> Activity
Retype all of the data without changing a single word.

> Material to process
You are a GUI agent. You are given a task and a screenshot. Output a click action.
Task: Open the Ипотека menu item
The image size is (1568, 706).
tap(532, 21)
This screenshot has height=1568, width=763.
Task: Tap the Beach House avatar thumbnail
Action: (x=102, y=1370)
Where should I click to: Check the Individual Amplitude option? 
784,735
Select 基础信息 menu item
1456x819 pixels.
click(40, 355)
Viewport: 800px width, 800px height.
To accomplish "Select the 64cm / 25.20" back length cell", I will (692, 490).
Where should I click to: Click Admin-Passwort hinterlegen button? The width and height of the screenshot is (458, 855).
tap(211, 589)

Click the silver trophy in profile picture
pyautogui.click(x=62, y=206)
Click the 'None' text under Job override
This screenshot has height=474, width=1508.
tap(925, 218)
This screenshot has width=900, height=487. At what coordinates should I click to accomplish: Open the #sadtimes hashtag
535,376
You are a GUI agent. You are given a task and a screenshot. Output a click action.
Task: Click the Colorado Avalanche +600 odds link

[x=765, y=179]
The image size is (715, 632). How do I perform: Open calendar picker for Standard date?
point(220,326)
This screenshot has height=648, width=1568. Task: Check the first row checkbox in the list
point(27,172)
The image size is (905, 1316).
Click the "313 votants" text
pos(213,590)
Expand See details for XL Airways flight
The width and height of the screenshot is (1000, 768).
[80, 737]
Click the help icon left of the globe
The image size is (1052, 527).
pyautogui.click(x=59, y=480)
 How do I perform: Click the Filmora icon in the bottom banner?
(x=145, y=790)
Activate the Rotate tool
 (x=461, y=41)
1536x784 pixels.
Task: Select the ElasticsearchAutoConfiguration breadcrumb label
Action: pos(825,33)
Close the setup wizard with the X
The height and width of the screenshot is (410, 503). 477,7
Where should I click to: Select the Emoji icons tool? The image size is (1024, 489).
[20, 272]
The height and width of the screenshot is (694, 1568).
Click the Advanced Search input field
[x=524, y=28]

> Result
You are a GUI agent. You are given a task and a screenshot. Output a click action.
Task: Open the Ипотека menu item
The image size is (1568, 706).
tap(532, 21)
This screenshot has height=1568, width=763.
Task: Tap the Beach House avatar thumbnail
Action: (x=102, y=1370)
Where should I click to: Check the Individual Amplitude option? 
784,735
Select 基础信息 menu item
1456x819 pixels.
click(40, 355)
Viewport: 800px width, 800px height.
To accomplish "Select the 64cm / 25.20" back length cell", I will (692, 490).
Where should I click to: Click Admin-Passwort hinterlegen button? The width and height of the screenshot is (458, 855).
tap(211, 589)

Click the silver trophy in profile picture
pyautogui.click(x=62, y=206)
Click the 'None' text under Job override
This screenshot has height=474, width=1508.
tap(925, 218)
This screenshot has width=900, height=487. At what coordinates should I click to accomplish: Open the #sadtimes hashtag
535,376
You are a GUI agent. You are given a task and a screenshot. Output a click action.
Task: Click the Colorado Avalanche +600 odds link

[x=765, y=179]
The image size is (715, 632). How do I perform: Open calendar picker for Standard date?
point(220,326)
This screenshot has height=648, width=1568. Task: Check the first row checkbox in the list
point(27,172)
The image size is (905, 1316).
Click the "313 votants" text
pos(213,590)
Expand See details for XL Airways flight
The width and height of the screenshot is (1000, 768).
[80, 737]
Click the help icon left of the globe
The image size is (1052, 527).
pyautogui.click(x=59, y=480)
 How do I perform: Click the Filmora icon in the bottom banner?
(x=145, y=790)
Activate the Rotate tool
 (x=461, y=41)
1536x784 pixels.
Task: Select the ElasticsearchAutoConfiguration breadcrumb label
Action: pos(825,33)
Close the setup wizard with the X
The height and width of the screenshot is (410, 503). 477,7
Where should I click to: Select the Emoji icons tool? The image size is (1024, 489).
[20, 272]
The height and width of the screenshot is (694, 1568).
Click the Advanced Search input field
[x=524, y=28]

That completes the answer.